The absolute dazzler of Christie's sale is Lady Amherst's Pheasant, painted by Henry Richter and estimated at pounds 7,000-pounds 10,000. It has a red crest, a big white ruff, a red and gold body and long arching striped tail. Gould has arranged two males perched among ferns beside a pool in which one pheasant is reflected, while a large butterfly (Papilo Paris) flies by.

Lady Sarah Amherst (1762-1838), who gave her name to this species, was the wife of the Governor-General of India and a keen naturalist. She brought two pheasants back to England in 1828 which Sir Archibald Campbell, the commander of the British forces in the Burmese war, had been given by the defeated King of Burma. The pheasants couldn't take the British climate and died within weeks of their arrival.

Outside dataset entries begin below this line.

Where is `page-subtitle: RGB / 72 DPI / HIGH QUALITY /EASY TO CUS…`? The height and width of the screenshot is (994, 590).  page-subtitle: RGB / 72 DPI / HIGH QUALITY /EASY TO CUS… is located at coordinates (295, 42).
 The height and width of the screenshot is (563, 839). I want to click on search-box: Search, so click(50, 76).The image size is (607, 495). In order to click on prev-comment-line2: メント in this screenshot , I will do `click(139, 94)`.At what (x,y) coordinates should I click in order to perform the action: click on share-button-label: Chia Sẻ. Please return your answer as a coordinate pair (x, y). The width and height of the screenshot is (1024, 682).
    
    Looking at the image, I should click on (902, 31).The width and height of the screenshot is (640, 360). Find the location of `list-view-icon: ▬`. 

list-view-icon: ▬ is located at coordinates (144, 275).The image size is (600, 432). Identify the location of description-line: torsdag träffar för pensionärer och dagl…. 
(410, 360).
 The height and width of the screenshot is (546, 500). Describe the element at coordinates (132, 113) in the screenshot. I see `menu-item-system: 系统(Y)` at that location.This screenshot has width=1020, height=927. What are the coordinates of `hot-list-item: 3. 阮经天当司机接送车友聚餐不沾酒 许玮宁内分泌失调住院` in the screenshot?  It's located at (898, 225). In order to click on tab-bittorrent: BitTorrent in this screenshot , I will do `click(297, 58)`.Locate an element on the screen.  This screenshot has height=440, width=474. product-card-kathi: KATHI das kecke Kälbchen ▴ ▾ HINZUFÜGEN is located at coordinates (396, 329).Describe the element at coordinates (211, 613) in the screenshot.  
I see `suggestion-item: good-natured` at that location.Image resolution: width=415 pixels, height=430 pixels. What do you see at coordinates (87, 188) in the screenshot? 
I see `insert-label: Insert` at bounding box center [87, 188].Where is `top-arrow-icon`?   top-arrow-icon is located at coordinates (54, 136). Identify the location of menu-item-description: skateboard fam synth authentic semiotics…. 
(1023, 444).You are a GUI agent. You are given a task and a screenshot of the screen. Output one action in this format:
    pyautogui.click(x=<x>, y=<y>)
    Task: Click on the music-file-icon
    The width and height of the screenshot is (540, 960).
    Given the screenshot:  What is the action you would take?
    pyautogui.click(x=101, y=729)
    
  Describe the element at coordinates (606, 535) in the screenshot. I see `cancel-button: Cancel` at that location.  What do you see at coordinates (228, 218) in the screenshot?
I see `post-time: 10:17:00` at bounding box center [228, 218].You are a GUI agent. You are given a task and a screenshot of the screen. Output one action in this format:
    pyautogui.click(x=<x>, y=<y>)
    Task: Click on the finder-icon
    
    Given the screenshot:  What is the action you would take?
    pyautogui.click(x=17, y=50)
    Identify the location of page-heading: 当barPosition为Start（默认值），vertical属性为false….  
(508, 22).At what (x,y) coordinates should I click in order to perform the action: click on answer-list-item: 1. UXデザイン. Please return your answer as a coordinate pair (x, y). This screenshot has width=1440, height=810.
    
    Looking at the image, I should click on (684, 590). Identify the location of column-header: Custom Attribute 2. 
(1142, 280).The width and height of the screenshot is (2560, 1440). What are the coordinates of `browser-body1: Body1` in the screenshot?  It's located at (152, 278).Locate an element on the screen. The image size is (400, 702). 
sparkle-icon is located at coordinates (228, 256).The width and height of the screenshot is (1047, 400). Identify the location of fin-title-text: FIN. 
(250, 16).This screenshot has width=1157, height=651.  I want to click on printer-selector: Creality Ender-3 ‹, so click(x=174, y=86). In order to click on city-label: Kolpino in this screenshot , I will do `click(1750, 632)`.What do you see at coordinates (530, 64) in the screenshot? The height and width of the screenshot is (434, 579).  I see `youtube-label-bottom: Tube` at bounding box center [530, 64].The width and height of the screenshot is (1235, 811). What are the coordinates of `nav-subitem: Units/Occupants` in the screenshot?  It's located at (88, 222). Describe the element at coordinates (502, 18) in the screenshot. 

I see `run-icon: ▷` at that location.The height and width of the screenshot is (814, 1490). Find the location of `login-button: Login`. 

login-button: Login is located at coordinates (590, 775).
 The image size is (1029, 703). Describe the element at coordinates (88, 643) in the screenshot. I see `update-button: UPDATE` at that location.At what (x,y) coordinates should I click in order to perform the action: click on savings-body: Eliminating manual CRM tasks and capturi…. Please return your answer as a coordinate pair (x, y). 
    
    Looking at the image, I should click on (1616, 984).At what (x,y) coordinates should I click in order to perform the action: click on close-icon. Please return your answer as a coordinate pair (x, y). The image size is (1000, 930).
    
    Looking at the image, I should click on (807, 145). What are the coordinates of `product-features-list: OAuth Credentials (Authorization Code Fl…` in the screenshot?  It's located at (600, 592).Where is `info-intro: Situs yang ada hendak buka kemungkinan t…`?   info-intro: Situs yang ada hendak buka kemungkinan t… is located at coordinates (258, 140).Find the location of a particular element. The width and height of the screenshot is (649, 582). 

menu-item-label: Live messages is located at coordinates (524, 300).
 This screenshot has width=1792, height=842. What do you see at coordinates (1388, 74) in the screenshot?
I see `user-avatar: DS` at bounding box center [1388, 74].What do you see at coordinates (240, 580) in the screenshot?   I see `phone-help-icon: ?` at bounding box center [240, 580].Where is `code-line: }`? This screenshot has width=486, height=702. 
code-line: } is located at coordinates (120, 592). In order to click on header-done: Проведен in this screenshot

Lady Amherst had one stuffed, which was copied by Gould and Richter 30 years later.

One of the last plates added to The Birds of Asia was Bulwer's Pheasant by Joseph Wolf (pounds 3,000-pounds 5,000). Gould's assistant and biographer, Dr Bowdler Sharpe, recalled that "it was a real pleasure to see the delight which animated the old naturalist when, in his invalid days, I took him some startling new form of bird, such as Bulwer's Pheasant, to be figured in his Birds of Asia." On seeing it, Gould "exclaimed that there was only one man in the world who could do justice to such a splendid creature... Mr Wolf."

The smaller birds were more difficult to turn into artistic sensations, and look more like vignettes. Hart is particularly good at giving them a jewel-like finish, as with the two Streak-throated Barwing perched on the branch of a flowering bush (pounds 2,500-pounds 3,000). The species had been discovered by a mountaineer, Major Henry Haversham Godwin-Austen, in the Naga Hills of Assam. He lent Gould a stuffed one for Hart to copy.

The only Gould watercolour in the sale is Swinhoe's Pheasant (pounds 2,000- pounds 3,000), very blue and white, crouching in the grass. Swinhoe, who had been vice-consul in Formosa, wrote to Gould in 1862 that he would "esteem it a favour both for private and public reasons if you would name the new Fireback Pheasant after me... It would not perhaps be entirely vain in me to claim as specially mine own the most interesting bird that I have managed to introduce into the scientific world."

Though Gould's birds were generally painted by other artists, it is no matter of personal vanity that the plates are remembered by his name. His 12,395 stuffed birds were bought after his death by the British Museum, and his humming birds are still on display at South Kensington.

! Watercolours for 'The Birds of Asia' will be sold at Christie's on Friday 15 December at 11am. Viewing from today.